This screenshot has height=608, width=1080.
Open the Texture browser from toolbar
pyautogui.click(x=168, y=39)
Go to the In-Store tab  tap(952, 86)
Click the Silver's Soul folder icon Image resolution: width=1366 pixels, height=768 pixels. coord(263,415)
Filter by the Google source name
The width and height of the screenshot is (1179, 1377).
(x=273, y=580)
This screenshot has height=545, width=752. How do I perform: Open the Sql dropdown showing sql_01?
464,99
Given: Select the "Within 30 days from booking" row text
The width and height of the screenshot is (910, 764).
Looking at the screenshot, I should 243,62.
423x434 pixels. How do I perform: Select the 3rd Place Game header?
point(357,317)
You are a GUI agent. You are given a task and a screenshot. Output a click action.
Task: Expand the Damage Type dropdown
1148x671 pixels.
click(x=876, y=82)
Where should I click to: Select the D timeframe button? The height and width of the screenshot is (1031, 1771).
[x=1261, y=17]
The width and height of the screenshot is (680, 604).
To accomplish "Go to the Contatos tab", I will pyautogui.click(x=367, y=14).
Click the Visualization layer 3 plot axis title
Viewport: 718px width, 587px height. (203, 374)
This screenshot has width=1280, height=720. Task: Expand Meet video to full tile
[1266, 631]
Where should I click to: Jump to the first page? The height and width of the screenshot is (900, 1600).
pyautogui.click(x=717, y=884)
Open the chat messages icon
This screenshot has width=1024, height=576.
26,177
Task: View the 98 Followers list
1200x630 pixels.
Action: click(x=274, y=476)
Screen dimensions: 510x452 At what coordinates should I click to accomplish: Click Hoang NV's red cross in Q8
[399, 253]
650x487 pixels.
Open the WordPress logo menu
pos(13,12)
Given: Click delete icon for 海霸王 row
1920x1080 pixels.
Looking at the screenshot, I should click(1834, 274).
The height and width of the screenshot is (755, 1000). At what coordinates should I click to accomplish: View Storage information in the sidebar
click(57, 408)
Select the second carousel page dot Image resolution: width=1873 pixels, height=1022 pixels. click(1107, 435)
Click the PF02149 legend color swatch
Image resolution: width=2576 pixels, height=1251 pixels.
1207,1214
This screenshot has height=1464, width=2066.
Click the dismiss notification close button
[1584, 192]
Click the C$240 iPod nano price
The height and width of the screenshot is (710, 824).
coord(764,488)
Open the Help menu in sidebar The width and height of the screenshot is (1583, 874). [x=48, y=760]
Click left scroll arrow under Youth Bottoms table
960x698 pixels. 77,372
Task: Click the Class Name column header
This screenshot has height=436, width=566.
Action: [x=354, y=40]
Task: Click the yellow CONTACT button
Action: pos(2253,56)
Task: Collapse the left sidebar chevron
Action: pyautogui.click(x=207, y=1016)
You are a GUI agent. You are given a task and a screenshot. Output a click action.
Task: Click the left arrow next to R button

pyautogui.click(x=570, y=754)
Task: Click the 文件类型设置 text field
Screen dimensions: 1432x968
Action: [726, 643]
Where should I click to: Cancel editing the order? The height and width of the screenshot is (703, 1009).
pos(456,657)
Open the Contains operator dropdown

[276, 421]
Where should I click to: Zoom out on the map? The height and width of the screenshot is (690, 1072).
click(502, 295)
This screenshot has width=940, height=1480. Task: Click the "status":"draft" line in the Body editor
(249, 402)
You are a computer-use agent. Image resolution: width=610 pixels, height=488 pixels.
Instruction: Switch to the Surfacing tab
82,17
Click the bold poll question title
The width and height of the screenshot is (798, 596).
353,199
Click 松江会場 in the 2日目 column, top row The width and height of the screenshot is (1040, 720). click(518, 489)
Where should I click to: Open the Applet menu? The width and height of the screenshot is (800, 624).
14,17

###

_What is required_
Retype the records in full, keeping every word as it is.

_Solved problem_
This screenshot has height=608, width=1080.
Open the Texture browser from toolbar
pyautogui.click(x=168, y=39)
Go to the In-Store tab  tap(952, 86)
Click the Silver's Soul folder icon Image resolution: width=1366 pixels, height=768 pixels. coord(263,415)
Filter by the Google source name
The width and height of the screenshot is (1179, 1377).
(x=273, y=580)
This screenshot has height=545, width=752. How do I perform: Open the Sql dropdown showing sql_01?
464,99
Given: Select the "Within 30 days from booking" row text
The width and height of the screenshot is (910, 764).
Looking at the screenshot, I should 243,62.
423x434 pixels. How do I perform: Select the 3rd Place Game header?
point(357,317)
You are a GUI agent. You are given a task and a screenshot. Output a click action.
Task: Expand the Damage Type dropdown
1148x671 pixels.
click(x=876, y=82)
Where should I click to: Select the D timeframe button? The height and width of the screenshot is (1031, 1771).
[x=1261, y=17]
The width and height of the screenshot is (680, 604).
To accomplish "Go to the Contatos tab", I will pyautogui.click(x=367, y=14).
Click the Visualization layer 3 plot axis title
Viewport: 718px width, 587px height. (203, 374)
This screenshot has width=1280, height=720. Task: Expand Meet video to full tile
[1266, 631]
Where should I click to: Jump to the first page? The height and width of the screenshot is (900, 1600).
pyautogui.click(x=717, y=884)
Open the chat messages icon
This screenshot has width=1024, height=576.
26,177
Task: View the 98 Followers list
1200x630 pixels.
Action: click(x=274, y=476)
Screen dimensions: 510x452 At what coordinates should I click to accomplish: Click Hoang NV's red cross in Q8
[399, 253]
650x487 pixels.
Open the WordPress logo menu
pos(13,12)
Given: Click delete icon for 海霸王 row
1920x1080 pixels.
Looking at the screenshot, I should click(1834, 274).
The height and width of the screenshot is (755, 1000). At what coordinates should I click to accomplish: View Storage information in the sidebar
click(57, 408)
Select the second carousel page dot Image resolution: width=1873 pixels, height=1022 pixels. click(1107, 435)
Click the PF02149 legend color swatch
Image resolution: width=2576 pixels, height=1251 pixels.
1207,1214
This screenshot has height=1464, width=2066.
Click the dismiss notification close button
[1584, 192]
Click the C$240 iPod nano price
The height and width of the screenshot is (710, 824).
coord(764,488)
Open the Help menu in sidebar The width and height of the screenshot is (1583, 874). [x=48, y=760]
Click left scroll arrow under Youth Bottoms table
960x698 pixels. 77,372
Task: Click the Class Name column header
This screenshot has height=436, width=566.
Action: [x=354, y=40]
Task: Click the yellow CONTACT button
Action: pos(2253,56)
Task: Collapse the left sidebar chevron
Action: pyautogui.click(x=207, y=1016)
You are a GUI agent. You are given a task and a screenshot. Output a click action.
Task: Click the left arrow next to R button

pyautogui.click(x=570, y=754)
Task: Click the 文件类型设置 text field
Screen dimensions: 1432x968
Action: [726, 643]
Where should I click to: Cancel editing the order? The height and width of the screenshot is (703, 1009).
pos(456,657)
Open the Contains operator dropdown

[276, 421]
Where should I click to: Zoom out on the map? The height and width of the screenshot is (690, 1072).
click(502, 295)
This screenshot has width=940, height=1480. Task: Click the "status":"draft" line in the Body editor
(249, 402)
You are a computer-use agent. Image resolution: width=610 pixels, height=488 pixels.
Instruction: Switch to the Surfacing tab
82,17
Click the bold poll question title
The width and height of the screenshot is (798, 596).
353,199
Click 松江会場 in the 2日目 column, top row The width and height of the screenshot is (1040, 720). click(518, 489)
Where should I click to: Open the Applet menu? The width and height of the screenshot is (800, 624).
14,17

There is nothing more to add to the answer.